Draw the major product of this reaction. Include stereochemistry if applicable. Ignore byproducts. Br (CH3)3COK heat Select to Draw
The Correct Answer and Explanation is:
Here is the major product of the reaction.
Now, let’s break down the reasoning behind the product formation. This reaction involves tert-butoxide (CH₃)₃COK, a strong, bulky base, and heat, suggesting an elimination mechanism rather than a substitution. Given that the substrate contains a bromine (Br) leaving group, it undergoes an E2 (bimolecular elimination) reaction, where elimination occurs in a single step.
Stepwise Explanation:
- Elimination Mechanism Selection:
- The presence of the strong, sterically hindered tert-butoxide favors E2 elimination over SN2 substitution.
- The reaction occurs in one step without a carbocation intermediate.

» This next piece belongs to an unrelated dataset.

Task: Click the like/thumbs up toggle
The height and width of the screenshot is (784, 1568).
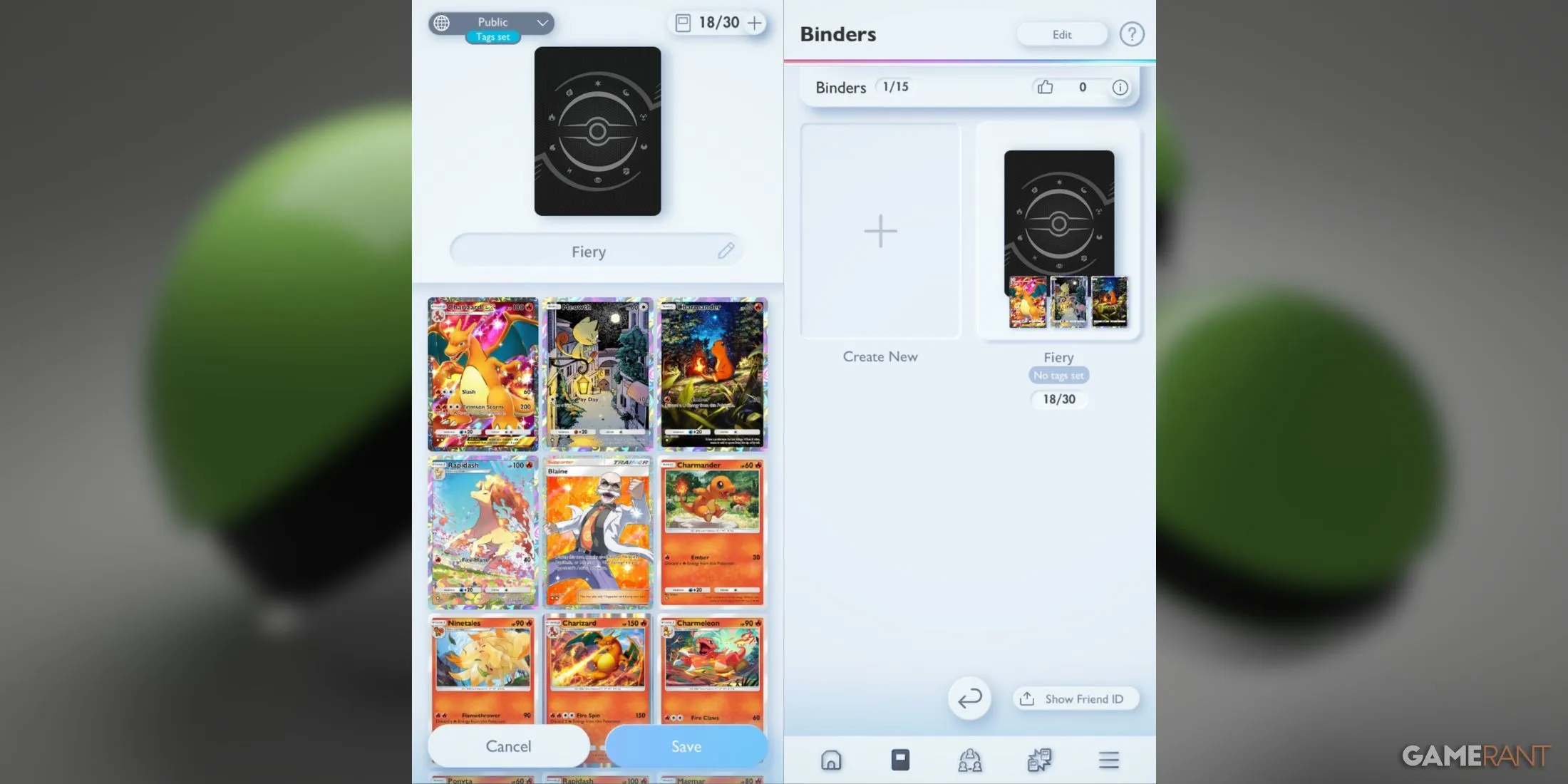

- Formation of the Alkene:
- The base abstracts a β-hydrogen (hydrogen on the carbon adjacent to the carbon bearing bromine).

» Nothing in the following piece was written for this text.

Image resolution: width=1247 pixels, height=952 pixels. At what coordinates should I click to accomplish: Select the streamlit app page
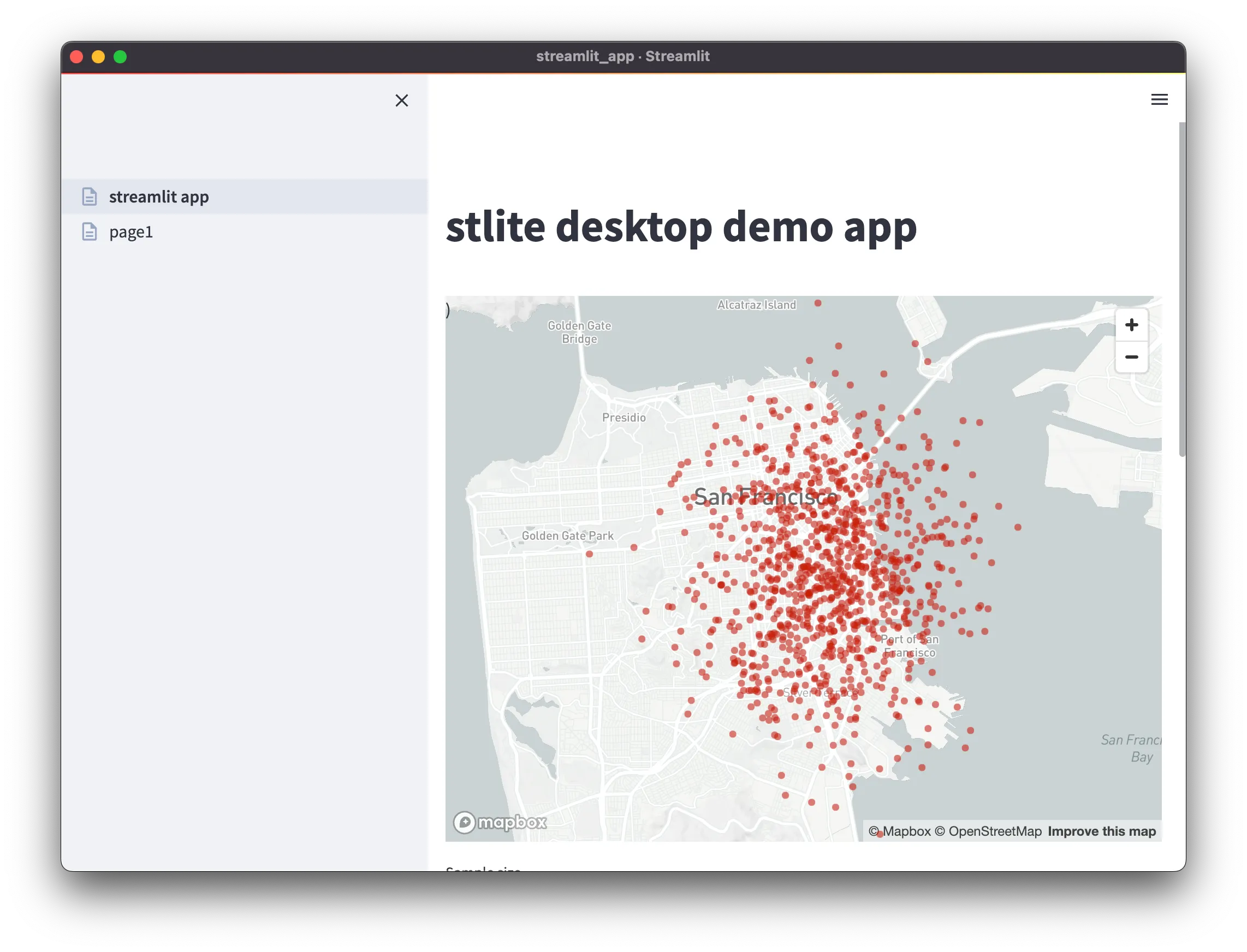159,197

- The electrons from the C-H bond shift to form a new π-bond (double bond) between adjacent carbons.
- Bromine leaves as Br⁻, completing the elimination process.
- Regioselectivity—Zaitsev vs. Hofmann:
- Normally, elimination follows Zaitsev’s rule, forming the most substituted alkene.
- However, due to the steric bulk of tert-butoxide, Hofmann elimination dominates, favoring the less substituted alkene.
- Stereochemistry:
- Since E2 requires antiperiplanar (coplanar but opposite) geometry, the specific hydrogen removed must be anti to bromine.
- This influences the resulting alkene’s stereochemistry, typically favoring the more stable E-isomer.
Thus, the major product is the least substituted alkene, as dictated by Hofmann elimination. The reaction proceeds efficiently due to the strong base and heat, ensuring rapid elimination. Let me know if you’d like further clarification!